# [The problem]
Rewrite the listing from the line with "Where should I click to: Stop" to the line with "click(x=383, y=402)", changing "Ownership" to "Owner" and keeping everything else the same.

# [Source data]
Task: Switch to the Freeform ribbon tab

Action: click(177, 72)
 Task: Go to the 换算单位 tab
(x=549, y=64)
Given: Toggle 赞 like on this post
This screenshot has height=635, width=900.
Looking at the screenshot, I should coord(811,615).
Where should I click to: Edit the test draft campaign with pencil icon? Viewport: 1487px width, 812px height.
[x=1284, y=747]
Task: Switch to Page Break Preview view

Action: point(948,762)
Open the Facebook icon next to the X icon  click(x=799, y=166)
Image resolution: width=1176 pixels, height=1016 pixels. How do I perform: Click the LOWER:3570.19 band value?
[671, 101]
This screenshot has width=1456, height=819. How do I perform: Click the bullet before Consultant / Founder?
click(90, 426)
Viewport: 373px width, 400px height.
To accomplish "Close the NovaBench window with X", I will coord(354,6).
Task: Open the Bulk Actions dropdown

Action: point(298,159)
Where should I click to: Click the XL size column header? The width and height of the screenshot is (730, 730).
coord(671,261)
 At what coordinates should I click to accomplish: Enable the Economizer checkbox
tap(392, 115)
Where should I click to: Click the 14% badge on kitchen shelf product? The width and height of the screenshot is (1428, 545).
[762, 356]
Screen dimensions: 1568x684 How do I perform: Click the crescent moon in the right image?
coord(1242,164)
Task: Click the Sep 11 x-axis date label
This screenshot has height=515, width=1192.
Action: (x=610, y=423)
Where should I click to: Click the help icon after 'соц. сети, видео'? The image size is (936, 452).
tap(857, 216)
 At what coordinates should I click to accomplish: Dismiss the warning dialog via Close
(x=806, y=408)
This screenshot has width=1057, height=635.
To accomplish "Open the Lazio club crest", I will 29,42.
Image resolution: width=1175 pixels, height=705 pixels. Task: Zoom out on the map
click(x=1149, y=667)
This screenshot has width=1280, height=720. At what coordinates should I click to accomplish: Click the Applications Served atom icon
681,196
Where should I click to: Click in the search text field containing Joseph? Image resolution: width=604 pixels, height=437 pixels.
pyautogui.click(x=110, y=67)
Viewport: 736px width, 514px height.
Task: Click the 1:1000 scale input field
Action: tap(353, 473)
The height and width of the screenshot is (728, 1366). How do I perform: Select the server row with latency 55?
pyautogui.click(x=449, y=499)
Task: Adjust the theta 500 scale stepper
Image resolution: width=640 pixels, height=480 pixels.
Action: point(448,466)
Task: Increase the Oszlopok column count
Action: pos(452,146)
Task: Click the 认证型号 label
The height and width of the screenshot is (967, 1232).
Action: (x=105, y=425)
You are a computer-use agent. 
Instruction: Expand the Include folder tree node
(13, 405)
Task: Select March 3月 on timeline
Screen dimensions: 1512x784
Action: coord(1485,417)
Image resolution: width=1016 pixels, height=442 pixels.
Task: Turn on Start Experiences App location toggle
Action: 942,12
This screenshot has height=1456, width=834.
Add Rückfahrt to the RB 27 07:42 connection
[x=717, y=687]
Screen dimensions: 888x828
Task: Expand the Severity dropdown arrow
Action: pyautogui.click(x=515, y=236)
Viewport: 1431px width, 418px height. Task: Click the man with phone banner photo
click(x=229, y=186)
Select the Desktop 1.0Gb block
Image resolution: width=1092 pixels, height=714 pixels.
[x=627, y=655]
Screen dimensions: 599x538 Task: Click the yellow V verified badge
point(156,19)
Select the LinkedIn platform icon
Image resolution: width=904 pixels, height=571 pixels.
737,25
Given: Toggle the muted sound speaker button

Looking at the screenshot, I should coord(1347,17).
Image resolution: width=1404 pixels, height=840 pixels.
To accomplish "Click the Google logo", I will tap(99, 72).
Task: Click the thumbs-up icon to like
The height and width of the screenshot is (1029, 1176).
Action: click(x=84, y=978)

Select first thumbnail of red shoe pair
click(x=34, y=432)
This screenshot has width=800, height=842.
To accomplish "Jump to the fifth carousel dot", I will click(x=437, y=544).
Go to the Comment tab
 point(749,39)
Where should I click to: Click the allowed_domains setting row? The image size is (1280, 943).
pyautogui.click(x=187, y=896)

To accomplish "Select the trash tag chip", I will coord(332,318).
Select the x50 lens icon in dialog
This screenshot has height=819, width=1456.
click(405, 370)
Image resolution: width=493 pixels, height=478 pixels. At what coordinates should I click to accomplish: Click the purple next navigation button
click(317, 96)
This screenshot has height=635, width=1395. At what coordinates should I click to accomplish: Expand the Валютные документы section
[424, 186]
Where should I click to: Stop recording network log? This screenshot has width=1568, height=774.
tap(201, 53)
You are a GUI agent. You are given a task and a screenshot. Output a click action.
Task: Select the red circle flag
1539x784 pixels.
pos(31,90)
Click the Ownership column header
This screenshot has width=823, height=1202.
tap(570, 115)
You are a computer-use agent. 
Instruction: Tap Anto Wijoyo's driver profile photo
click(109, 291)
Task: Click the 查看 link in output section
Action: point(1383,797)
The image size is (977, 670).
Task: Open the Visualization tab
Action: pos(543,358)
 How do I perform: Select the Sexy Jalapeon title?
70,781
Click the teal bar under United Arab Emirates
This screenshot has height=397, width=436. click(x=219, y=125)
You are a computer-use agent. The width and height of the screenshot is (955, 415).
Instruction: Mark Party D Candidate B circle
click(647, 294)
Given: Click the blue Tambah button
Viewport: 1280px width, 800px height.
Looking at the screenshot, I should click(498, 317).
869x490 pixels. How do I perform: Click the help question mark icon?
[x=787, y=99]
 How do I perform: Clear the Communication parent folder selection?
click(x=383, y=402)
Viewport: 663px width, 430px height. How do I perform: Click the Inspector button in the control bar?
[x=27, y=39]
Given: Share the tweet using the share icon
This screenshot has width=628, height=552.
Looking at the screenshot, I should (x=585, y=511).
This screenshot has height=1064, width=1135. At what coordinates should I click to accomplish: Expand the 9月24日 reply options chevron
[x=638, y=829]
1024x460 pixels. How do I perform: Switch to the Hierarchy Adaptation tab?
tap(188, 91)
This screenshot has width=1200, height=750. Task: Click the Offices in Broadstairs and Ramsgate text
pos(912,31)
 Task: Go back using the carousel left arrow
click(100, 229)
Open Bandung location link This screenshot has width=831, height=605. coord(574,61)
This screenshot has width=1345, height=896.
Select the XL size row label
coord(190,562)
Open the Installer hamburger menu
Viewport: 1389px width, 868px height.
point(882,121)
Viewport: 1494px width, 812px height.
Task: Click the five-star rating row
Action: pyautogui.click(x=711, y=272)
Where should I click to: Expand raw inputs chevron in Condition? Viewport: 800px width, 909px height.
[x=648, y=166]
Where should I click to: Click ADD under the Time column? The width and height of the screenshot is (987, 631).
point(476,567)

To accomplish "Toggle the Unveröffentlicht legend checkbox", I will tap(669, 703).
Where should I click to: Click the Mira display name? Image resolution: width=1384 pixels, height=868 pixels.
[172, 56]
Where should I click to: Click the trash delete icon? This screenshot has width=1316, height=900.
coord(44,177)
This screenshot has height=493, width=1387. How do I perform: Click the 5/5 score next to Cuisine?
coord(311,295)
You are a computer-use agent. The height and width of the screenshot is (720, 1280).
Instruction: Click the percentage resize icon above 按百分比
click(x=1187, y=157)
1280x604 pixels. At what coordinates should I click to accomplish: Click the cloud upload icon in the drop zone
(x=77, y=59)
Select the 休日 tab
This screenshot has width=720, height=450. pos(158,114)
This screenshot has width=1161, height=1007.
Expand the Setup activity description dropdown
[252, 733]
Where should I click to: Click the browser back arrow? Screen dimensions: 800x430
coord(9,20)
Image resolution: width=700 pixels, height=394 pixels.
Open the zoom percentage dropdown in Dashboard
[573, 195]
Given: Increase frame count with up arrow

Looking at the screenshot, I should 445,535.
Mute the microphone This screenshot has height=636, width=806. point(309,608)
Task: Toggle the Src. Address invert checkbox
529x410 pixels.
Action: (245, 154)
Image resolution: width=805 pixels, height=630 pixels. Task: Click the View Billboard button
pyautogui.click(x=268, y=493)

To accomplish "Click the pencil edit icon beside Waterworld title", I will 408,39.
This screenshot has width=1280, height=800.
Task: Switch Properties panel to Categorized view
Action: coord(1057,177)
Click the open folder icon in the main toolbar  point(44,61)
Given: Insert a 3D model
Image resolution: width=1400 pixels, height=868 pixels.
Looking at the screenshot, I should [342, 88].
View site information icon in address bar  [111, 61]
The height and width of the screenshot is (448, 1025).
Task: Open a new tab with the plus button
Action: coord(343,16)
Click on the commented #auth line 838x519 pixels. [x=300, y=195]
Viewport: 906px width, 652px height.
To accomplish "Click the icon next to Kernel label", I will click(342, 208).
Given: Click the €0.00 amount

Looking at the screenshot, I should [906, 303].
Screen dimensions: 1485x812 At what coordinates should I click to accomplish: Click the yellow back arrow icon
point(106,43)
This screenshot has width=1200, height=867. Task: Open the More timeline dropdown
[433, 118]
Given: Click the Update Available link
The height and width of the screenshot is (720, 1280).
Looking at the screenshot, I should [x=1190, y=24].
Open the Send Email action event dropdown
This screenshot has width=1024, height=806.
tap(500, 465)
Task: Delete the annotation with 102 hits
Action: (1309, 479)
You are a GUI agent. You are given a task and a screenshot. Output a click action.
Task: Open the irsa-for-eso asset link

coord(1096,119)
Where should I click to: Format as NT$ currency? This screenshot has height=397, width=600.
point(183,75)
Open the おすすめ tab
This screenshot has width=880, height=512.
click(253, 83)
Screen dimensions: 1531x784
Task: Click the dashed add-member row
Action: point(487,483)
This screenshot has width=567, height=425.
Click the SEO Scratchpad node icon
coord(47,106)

# [Response]
Where should I click to: Stop recording network log? This screenshot has width=1568, height=774.
tap(201, 53)
You are a GUI agent. You are given a task and a screenshot. Output a click action.
Task: Select the red circle flag
1539x784 pixels.
pos(31,90)
Click the Owner column header
This screenshot has width=823, height=1202.
tap(570, 115)
You are a computer-use agent. 
Instruction: Tap Anto Wijoyo's driver profile photo
click(109, 291)
Task: Click the 查看 link in output section
Action: point(1383,797)
The image size is (977, 670).
Task: Open the Visualization tab
Action: pos(543,358)
 How do I perform: Select the Sexy Jalapeon title?
70,781
Click the teal bar under United Arab Emirates
This screenshot has height=397, width=436. click(x=219, y=125)
You are a computer-use agent. The width and height of the screenshot is (955, 415).
Instruction: Mark Party D Candidate B circle
click(647, 294)
Given: Click the blue Tambah button
Viewport: 1280px width, 800px height.
Looking at the screenshot, I should click(498, 317).
869x490 pixels. How do I perform: Click the help question mark icon?
[x=787, y=99]
 How do I perform: Clear the Communication parent folder selection?
click(x=383, y=402)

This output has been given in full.